## What you will do
Look for the string "computer" in the listing below, then copy every line that has it.

Source material START

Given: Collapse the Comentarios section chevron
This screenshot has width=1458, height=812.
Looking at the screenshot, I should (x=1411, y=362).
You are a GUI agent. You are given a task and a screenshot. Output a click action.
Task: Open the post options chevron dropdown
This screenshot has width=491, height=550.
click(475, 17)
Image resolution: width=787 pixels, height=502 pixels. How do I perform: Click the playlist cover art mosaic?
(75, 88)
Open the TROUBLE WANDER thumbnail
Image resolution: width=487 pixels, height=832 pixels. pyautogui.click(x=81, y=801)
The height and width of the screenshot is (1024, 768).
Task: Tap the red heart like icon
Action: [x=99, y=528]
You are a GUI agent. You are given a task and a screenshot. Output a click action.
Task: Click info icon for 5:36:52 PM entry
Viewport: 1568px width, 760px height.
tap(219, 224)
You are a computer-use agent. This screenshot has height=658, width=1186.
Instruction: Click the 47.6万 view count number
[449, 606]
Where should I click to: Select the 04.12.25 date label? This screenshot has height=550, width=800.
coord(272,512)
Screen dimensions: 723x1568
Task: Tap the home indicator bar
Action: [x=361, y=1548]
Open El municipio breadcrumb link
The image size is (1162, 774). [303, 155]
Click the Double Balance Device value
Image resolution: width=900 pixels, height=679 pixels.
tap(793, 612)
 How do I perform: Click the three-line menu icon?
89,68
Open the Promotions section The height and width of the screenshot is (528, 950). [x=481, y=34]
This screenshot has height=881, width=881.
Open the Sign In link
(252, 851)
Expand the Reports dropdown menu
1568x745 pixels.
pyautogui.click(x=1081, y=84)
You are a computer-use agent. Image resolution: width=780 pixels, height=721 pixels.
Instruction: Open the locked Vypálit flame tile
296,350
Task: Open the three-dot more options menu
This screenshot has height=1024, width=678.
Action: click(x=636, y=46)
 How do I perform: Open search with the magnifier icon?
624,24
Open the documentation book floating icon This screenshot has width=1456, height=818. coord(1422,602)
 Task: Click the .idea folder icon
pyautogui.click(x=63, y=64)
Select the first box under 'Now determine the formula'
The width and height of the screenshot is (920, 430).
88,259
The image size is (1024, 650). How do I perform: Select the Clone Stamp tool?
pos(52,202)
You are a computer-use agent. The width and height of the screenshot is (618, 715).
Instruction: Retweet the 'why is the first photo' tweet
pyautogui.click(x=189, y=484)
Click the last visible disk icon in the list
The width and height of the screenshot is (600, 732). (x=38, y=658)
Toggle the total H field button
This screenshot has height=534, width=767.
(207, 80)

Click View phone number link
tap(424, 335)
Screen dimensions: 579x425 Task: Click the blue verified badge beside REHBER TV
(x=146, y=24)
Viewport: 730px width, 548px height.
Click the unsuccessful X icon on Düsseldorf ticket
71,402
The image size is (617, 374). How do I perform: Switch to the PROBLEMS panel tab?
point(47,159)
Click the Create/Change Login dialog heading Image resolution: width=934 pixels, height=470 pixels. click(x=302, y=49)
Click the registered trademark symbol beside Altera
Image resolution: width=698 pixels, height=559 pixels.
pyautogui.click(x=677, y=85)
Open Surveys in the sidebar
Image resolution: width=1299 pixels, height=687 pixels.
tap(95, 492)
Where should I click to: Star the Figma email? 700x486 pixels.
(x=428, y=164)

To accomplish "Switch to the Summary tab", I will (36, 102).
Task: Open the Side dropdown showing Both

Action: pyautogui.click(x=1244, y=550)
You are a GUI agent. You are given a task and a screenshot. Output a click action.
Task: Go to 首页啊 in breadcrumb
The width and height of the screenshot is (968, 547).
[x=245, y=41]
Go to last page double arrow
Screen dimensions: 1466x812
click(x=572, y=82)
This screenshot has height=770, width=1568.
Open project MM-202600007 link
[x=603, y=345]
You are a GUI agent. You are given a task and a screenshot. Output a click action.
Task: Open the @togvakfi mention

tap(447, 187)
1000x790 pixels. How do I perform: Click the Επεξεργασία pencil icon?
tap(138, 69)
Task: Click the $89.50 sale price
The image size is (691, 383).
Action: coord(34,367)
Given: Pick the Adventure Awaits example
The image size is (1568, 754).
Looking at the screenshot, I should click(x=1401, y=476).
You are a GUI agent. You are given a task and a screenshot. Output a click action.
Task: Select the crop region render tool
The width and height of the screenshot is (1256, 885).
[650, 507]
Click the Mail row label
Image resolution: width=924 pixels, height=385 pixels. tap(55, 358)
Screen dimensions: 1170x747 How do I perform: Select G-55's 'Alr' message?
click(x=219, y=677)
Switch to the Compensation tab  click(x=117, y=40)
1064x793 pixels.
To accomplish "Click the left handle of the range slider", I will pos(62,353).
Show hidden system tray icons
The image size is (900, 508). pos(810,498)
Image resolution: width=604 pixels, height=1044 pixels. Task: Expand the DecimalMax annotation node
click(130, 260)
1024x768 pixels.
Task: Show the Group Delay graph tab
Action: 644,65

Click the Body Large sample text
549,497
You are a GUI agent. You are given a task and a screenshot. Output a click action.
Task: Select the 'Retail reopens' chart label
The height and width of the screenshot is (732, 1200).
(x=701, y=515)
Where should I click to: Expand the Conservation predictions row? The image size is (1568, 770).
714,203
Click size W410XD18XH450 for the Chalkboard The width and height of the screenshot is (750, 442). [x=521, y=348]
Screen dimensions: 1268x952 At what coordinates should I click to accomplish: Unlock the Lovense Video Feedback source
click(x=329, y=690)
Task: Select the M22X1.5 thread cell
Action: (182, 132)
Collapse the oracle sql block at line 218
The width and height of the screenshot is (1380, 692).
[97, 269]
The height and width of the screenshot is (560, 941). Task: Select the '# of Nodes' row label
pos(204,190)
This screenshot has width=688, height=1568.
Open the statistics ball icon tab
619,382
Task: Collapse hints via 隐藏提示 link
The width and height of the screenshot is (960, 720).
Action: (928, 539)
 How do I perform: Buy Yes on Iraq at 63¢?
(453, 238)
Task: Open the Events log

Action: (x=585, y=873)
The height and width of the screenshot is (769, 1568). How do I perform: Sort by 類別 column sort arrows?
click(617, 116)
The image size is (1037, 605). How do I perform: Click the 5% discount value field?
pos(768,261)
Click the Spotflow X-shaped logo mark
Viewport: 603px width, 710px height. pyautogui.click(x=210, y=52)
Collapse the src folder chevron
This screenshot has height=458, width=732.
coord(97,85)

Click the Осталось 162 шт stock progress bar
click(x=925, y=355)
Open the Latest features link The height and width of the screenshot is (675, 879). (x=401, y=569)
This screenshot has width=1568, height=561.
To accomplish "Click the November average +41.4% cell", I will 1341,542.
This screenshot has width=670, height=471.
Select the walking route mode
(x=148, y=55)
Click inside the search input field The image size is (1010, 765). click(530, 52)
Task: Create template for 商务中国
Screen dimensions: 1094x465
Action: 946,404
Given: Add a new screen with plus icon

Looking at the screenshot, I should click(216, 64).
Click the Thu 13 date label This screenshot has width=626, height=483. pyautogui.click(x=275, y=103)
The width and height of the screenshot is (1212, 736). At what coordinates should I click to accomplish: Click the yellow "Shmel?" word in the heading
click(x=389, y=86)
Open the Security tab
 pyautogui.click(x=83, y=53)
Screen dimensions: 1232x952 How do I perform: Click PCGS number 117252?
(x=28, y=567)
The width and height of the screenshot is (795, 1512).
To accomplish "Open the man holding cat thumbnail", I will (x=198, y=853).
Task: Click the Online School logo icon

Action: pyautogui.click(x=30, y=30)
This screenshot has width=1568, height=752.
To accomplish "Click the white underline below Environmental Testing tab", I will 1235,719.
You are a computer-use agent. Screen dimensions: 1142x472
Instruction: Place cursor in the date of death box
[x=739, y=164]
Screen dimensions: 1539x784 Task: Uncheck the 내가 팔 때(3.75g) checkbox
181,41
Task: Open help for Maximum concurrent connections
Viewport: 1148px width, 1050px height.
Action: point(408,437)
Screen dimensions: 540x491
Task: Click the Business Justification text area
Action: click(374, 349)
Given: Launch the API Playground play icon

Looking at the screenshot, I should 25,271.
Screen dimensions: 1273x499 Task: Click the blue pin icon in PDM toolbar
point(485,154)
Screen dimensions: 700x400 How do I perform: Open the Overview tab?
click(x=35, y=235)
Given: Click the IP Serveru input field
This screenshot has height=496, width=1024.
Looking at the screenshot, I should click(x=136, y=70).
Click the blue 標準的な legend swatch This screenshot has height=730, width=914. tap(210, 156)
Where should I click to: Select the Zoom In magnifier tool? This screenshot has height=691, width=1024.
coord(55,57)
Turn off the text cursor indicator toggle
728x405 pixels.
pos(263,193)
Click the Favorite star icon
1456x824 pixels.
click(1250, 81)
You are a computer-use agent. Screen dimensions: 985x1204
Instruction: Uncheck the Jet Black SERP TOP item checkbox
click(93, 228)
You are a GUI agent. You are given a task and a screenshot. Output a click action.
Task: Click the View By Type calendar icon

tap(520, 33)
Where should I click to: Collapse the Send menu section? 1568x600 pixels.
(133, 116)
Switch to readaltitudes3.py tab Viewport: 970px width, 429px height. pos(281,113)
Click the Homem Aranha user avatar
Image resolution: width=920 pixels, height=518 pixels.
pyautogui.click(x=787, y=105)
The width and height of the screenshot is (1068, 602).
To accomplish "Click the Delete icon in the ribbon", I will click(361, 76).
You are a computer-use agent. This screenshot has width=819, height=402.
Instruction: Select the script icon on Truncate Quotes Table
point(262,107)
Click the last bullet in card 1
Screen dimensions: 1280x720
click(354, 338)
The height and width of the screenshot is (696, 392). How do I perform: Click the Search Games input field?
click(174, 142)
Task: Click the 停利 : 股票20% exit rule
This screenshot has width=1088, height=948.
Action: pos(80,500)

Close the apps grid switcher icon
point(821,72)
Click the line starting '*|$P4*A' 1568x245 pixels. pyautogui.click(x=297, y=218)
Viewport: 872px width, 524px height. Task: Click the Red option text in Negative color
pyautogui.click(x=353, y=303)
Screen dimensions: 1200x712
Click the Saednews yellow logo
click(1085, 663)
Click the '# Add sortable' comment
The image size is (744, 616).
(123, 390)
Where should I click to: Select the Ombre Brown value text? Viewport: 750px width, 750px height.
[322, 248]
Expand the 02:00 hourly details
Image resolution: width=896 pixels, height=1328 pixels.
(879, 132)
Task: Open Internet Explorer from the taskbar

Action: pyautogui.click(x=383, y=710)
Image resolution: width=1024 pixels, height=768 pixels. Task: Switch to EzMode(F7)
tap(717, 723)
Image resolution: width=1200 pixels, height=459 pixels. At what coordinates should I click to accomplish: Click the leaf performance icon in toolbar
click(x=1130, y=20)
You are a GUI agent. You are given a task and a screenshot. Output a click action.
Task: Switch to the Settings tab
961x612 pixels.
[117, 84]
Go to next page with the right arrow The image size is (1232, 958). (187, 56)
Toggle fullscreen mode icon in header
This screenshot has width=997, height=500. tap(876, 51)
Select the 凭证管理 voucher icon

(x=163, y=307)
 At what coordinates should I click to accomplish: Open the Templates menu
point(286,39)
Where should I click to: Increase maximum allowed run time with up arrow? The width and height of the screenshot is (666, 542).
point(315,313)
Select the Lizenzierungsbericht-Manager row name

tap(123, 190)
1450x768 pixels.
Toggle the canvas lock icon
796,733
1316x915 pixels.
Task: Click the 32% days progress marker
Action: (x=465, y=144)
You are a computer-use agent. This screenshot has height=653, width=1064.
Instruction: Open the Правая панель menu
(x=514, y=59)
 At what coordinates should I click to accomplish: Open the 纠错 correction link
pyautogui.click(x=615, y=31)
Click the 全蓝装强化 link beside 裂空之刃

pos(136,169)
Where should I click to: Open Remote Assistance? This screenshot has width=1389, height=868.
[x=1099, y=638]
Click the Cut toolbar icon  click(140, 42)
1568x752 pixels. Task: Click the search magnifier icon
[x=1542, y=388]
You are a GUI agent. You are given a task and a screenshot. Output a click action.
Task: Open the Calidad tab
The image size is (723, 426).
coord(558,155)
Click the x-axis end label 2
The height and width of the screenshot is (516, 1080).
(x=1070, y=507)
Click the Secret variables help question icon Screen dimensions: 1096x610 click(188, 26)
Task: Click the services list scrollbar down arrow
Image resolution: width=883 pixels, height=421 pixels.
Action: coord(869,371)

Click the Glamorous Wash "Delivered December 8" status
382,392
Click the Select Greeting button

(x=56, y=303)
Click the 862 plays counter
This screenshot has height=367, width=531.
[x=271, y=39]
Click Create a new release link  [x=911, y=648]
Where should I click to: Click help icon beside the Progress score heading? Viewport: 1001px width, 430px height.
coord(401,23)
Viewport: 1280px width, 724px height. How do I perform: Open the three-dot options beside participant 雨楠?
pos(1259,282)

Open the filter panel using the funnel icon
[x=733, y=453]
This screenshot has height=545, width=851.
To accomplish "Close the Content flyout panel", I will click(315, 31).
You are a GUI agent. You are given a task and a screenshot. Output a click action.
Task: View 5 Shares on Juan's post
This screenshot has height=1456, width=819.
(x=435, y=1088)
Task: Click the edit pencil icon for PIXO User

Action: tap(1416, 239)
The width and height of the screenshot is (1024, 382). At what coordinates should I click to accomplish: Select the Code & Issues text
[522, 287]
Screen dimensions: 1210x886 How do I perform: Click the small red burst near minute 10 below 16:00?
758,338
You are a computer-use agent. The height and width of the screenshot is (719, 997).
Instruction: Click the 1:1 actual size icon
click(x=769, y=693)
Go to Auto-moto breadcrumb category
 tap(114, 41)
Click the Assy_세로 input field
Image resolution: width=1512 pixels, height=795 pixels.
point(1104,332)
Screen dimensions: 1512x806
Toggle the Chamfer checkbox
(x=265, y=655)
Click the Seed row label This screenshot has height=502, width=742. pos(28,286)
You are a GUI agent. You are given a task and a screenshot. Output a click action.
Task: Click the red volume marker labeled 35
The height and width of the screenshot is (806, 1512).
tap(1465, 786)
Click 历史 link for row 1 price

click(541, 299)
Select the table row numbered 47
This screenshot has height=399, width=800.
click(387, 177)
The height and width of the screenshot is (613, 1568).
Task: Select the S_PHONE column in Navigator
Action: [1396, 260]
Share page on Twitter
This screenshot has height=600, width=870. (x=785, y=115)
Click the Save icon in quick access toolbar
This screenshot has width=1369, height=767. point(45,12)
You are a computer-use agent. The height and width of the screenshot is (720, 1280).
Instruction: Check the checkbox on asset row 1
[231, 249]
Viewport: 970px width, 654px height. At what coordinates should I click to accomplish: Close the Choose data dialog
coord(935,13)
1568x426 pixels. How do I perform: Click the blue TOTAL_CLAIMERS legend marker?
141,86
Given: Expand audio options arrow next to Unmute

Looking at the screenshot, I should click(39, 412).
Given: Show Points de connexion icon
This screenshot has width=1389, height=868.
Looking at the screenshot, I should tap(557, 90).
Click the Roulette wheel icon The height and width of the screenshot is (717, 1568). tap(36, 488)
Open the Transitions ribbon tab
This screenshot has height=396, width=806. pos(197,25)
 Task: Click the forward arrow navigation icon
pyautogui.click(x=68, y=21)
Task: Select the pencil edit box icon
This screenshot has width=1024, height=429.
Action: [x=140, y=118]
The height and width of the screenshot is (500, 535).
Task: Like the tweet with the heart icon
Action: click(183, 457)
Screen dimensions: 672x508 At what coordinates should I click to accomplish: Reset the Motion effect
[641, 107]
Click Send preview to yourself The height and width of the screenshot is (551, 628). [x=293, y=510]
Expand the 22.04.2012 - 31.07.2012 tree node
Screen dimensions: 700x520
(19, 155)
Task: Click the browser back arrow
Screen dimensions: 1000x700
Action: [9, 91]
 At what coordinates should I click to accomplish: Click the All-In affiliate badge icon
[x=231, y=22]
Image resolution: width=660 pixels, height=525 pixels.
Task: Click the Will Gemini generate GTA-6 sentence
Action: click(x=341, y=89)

Source material END

## Output of the task
You are a computer-use agent. This screenshot has height=658, width=1186.
You are a computer-use agent. Image resolution: width=780 pixels, height=721 pixels.
You are a computer-use agent. The width and height of the screenshot is (618, 715).
You are a computer-use agent. Screen dimensions: 1142x472
You are a computer-use agent. Screen dimensions: 985x1204
You are a computer-use agent. This screenshot has width=819, height=402.
You are a computer-use agent. This screenshot has height=653, width=1064.
You are a computer-use agent. The height and width of the screenshot is (719, 997).
You are a computer-use agent. The height and width of the screenshot is (720, 1280).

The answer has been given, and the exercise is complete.